Supplied text |
******

I go to my retreat on Friday. My husband is going to take me out there so I don't have to worry about driving on the highway. The main lady from the retreat told me today they almost had to cancel it because there were only three people going, but apparently a fourth person signed up today. Even though I know the other women there will have basically the same story as me, I'm upset about sharing mine. We'll see how it goes. I really am looking forward to spending some time away. I'm also going as a "fact-finding mission" and going to take lots of notes for my counselor about what we did at the retreat. He has been so supportive and excited for me about going to this retreat, I almost feel like he's going along with me.
On the way to my appointment this morning, I listened to the first three songs from Third Day's new album "Move" for the first time. It was impossible to be in a bad mood or worried or any mood but happy and uplifted, wow!
Well, I talked to my counselor about this weekend, and how I'm scared of having to talk about something that happened that I wish never happened. He was trying to help me re-write the scene, except at first I didn't understand HOW we could do it. I couldn't say (in the rewritten scene) "I don't want to do this" and walk out of the clinic and now be the mother of a 26-year-old. I can't re-write anything that physically happened. It took me a while to understand this, because what else could I re-write then?
I'm not sure of the order he said this in, but he told me I could re-write a part where I could be able to tell Claudia I'm sorry I'm a bad mom and I love her and tell her how terrifying it was for me to have a doctor saying I'd die if I continued the pregnancy and to have my parents treating me like a leper with AIDS and withholding their love. (But actually in 1985 I don't remember telling Claudia anything, I was like a deer in the headlights or a cow being led to the slaughter basically). But, yes, saying it out loud to Claudia today felt very nice and peaceful. My counselor also said that even though her physical body isn't here because she lives in heaven, I could carry her spirit and heart with me. I'm not sure how biblical that is but again it was such a lovely thought even though I couldn't actually feel anything.
He was also trying to help me see that I do still have a connection with her. He said that when I feel overwhelming guilt about what happened, I tend to lose that connection with her and that's where I get in the loop of "I wish this never happened/I want to change it but I can't," and he said the shame should remind me that I need to attempt reconnecting with her by letting her know how I feel. (To me it feels like it should be the opposite - I feel guilty for what I've done and Claudia wouldn't want me to talk to her.) This made so much sense to me, and I sincerely thanked him when I left today.

******

Data to examine |

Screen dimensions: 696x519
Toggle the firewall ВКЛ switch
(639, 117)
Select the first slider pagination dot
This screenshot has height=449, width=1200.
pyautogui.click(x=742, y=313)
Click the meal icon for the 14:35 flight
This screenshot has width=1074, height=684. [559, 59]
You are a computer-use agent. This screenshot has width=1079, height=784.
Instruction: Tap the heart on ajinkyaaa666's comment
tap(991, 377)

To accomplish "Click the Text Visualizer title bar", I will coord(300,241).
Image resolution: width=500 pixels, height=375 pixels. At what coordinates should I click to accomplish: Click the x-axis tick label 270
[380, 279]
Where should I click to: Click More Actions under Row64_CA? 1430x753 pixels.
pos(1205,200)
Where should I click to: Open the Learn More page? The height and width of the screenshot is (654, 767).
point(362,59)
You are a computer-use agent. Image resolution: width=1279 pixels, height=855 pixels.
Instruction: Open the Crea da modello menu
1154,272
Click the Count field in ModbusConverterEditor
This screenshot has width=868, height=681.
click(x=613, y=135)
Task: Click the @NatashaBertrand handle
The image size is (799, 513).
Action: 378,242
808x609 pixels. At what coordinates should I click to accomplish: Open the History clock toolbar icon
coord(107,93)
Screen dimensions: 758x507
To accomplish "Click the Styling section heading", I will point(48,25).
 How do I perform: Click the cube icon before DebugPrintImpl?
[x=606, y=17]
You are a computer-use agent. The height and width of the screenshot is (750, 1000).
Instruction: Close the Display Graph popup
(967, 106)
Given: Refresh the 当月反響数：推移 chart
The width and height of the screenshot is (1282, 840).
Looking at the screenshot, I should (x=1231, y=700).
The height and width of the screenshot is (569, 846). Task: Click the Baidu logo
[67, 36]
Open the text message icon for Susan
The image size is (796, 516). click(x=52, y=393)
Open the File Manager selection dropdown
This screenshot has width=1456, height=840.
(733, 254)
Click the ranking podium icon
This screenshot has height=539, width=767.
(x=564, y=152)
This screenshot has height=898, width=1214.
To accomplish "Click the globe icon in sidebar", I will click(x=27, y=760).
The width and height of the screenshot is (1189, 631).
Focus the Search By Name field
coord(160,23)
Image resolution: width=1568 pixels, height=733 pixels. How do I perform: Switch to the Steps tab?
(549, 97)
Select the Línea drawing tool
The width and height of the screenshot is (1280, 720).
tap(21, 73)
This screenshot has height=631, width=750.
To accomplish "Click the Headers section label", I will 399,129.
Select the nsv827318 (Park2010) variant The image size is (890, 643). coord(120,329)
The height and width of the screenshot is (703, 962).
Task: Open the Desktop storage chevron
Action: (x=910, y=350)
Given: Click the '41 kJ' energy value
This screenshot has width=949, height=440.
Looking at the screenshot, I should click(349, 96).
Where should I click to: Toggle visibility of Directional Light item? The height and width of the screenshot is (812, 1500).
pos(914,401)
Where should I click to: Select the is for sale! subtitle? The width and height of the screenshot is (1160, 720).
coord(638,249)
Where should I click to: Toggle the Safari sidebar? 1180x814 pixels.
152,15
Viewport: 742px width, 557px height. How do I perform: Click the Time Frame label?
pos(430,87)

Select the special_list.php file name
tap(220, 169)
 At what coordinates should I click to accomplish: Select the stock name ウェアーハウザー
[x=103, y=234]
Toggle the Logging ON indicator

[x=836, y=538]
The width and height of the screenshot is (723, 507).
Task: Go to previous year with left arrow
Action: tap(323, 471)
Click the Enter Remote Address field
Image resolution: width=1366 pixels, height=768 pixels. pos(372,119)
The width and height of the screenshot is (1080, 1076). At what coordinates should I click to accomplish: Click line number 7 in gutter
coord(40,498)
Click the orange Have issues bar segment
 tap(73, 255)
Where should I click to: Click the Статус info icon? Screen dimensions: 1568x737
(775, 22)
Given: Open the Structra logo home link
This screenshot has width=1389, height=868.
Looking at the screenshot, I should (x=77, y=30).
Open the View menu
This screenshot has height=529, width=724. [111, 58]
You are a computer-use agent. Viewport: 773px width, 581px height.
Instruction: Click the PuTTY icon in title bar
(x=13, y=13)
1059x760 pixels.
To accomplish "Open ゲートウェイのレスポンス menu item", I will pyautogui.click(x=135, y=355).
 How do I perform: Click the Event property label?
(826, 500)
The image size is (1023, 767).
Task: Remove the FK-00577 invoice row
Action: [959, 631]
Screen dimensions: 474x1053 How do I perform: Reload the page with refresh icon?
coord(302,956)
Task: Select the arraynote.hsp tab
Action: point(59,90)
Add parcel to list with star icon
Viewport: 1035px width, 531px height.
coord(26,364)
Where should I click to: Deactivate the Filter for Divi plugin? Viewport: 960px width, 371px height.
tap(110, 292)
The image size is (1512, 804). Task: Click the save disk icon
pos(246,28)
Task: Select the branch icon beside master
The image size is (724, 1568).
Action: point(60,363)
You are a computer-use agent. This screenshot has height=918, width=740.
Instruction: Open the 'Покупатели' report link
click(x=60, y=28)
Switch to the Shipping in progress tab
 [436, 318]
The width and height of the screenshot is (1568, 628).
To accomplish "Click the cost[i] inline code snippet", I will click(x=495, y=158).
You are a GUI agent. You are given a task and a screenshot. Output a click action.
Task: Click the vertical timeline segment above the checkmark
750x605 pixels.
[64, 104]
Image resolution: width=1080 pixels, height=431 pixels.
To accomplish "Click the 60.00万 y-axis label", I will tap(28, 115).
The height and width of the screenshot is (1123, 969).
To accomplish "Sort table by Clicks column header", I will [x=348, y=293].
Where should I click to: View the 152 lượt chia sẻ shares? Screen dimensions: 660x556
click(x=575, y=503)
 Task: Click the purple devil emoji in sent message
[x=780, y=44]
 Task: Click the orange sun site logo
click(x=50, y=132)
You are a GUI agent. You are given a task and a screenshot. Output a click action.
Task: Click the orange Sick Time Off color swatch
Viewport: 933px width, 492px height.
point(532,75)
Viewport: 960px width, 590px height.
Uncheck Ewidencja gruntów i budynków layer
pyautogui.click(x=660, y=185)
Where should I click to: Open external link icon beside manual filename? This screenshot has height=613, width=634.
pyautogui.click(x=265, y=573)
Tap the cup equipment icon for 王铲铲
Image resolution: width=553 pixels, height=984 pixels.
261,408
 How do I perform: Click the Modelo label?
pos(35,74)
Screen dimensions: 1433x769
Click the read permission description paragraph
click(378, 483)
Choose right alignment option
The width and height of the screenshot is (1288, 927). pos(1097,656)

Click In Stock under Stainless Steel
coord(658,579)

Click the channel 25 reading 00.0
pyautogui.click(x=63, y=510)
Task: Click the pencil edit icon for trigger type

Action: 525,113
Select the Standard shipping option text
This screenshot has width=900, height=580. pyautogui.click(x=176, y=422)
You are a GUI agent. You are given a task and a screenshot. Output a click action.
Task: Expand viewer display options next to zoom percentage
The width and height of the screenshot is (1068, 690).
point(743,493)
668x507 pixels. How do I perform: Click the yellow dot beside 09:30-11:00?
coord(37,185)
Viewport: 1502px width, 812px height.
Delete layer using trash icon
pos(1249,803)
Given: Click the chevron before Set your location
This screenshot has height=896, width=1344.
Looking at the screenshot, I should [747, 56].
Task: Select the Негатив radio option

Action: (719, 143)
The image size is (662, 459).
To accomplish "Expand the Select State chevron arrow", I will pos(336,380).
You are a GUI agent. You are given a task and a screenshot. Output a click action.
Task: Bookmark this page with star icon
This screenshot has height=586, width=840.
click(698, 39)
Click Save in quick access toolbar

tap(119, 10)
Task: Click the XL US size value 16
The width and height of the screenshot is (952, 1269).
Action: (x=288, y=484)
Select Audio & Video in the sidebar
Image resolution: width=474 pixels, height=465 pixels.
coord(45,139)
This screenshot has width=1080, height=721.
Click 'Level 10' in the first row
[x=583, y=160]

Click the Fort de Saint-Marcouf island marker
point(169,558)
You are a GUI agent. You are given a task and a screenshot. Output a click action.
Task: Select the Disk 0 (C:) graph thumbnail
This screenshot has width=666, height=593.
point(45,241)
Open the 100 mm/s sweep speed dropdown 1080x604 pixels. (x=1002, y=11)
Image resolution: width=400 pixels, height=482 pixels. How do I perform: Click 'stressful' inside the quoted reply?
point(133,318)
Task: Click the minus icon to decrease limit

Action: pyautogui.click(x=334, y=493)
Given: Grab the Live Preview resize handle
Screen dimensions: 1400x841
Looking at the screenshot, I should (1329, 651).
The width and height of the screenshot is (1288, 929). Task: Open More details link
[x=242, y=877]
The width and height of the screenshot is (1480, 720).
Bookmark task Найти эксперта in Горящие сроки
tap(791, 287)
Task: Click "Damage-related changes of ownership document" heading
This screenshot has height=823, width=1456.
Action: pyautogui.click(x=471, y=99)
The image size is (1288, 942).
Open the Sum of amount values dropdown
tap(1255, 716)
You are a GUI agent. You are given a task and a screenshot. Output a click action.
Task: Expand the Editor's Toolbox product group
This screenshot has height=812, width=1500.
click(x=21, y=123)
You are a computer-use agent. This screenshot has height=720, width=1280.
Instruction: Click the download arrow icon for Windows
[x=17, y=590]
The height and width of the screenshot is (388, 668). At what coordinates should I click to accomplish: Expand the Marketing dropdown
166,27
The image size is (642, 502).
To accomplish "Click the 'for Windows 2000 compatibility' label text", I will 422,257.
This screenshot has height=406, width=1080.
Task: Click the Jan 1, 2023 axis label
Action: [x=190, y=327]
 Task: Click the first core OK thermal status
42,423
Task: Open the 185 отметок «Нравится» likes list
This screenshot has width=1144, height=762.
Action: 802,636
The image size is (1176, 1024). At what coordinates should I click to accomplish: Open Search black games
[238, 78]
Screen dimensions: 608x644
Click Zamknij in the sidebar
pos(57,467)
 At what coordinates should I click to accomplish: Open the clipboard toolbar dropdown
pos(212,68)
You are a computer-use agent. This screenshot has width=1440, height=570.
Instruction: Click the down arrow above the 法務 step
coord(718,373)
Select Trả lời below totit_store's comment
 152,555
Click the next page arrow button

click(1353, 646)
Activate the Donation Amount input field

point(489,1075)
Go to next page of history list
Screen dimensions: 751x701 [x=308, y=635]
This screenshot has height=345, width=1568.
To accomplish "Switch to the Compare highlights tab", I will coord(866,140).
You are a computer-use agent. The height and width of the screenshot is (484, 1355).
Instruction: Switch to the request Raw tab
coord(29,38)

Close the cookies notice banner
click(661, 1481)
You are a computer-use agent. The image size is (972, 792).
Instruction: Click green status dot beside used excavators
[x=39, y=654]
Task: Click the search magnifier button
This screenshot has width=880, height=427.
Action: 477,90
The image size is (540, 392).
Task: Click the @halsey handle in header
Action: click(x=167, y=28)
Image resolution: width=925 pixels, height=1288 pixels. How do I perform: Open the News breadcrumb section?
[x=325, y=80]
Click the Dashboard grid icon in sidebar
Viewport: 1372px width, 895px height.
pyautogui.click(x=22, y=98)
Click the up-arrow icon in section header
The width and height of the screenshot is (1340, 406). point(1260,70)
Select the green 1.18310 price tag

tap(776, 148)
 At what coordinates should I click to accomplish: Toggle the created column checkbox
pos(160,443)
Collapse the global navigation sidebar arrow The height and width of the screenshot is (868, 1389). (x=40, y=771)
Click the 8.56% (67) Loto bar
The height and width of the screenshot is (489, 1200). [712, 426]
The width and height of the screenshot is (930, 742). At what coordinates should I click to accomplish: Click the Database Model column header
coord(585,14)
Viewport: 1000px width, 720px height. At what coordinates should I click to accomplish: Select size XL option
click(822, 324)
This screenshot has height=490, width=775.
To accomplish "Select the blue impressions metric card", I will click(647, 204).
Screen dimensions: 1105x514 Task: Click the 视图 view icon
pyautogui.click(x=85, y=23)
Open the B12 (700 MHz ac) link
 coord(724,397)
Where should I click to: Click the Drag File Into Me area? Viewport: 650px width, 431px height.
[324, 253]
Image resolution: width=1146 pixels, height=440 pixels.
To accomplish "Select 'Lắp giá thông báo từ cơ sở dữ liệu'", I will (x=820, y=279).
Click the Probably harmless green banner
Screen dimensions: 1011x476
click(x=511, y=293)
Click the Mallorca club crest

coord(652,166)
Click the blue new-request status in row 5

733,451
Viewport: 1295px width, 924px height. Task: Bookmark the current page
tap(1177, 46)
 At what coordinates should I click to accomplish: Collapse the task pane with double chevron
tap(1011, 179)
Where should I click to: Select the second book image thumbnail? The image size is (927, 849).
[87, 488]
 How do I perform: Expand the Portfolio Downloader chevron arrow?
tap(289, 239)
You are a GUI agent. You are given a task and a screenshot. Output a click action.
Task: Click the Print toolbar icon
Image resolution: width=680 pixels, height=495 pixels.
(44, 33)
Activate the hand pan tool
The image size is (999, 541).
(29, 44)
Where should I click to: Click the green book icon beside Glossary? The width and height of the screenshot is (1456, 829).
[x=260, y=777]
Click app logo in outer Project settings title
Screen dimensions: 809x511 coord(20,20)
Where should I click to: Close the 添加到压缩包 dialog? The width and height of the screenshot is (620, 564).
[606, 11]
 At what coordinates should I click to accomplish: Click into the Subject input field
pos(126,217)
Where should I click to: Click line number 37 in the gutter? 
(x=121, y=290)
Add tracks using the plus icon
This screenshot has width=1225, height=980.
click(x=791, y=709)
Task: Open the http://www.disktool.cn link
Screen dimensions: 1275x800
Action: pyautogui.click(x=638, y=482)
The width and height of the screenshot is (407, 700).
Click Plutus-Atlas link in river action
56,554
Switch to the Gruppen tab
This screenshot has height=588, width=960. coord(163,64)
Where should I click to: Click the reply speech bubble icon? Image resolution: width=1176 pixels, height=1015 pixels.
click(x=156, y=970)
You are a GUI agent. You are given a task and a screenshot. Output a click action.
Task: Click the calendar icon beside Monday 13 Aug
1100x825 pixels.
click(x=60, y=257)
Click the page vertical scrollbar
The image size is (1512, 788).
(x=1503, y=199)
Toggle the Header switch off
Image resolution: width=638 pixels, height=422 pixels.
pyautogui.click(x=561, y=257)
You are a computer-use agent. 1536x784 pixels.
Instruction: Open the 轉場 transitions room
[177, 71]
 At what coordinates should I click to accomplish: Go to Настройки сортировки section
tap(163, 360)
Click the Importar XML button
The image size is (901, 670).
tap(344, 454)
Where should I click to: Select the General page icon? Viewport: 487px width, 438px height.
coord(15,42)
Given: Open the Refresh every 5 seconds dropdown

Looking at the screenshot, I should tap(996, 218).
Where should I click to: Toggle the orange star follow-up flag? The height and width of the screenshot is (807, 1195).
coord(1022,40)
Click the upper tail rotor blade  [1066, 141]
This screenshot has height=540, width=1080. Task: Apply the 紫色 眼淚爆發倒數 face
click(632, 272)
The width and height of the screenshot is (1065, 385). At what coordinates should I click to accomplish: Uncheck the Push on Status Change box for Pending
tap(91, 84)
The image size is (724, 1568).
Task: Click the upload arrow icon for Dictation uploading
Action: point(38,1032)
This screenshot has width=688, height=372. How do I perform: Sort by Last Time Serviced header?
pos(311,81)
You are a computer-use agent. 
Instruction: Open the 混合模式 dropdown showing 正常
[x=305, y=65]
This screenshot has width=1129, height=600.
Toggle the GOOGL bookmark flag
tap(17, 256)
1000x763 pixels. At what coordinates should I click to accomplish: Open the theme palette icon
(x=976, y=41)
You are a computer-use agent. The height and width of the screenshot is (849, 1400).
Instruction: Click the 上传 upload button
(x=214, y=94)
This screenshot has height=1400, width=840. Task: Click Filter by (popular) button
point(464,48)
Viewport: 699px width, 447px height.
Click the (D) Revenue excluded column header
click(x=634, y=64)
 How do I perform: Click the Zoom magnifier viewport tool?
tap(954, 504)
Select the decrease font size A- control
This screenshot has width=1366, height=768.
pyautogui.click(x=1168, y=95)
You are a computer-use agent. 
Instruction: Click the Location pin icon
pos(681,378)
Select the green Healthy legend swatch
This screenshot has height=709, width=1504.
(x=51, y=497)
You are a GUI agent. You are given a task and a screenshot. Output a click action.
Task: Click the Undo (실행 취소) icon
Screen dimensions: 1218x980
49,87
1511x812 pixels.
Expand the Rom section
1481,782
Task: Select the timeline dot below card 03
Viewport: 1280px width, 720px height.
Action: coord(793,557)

******

From the retreat journal entry above, copy verbatim the passage that begins at the words "On the way to" and ends after "I re-write then?".

On the way to my appointment this morning, I listened to the first three songs from Third Day's new album "Move" for the first time. It was impossible to be in a bad mood or worried or any mood but happy and uplifted, wow!
Well, I talked to my counselor about this weekend, and how I'm scared of having to talk about something that happened that I wish never happened. He was trying to help me re-write the scene, except at first I didn't understand HOW we could do it. I couldn't say (in the rewritten scene) "I don't want to do this" and walk out of the clinic and now be the mother of a 26-year-old. I can't re-write anything that physically happened. It took me a while to understand this, because what else could I re-write then?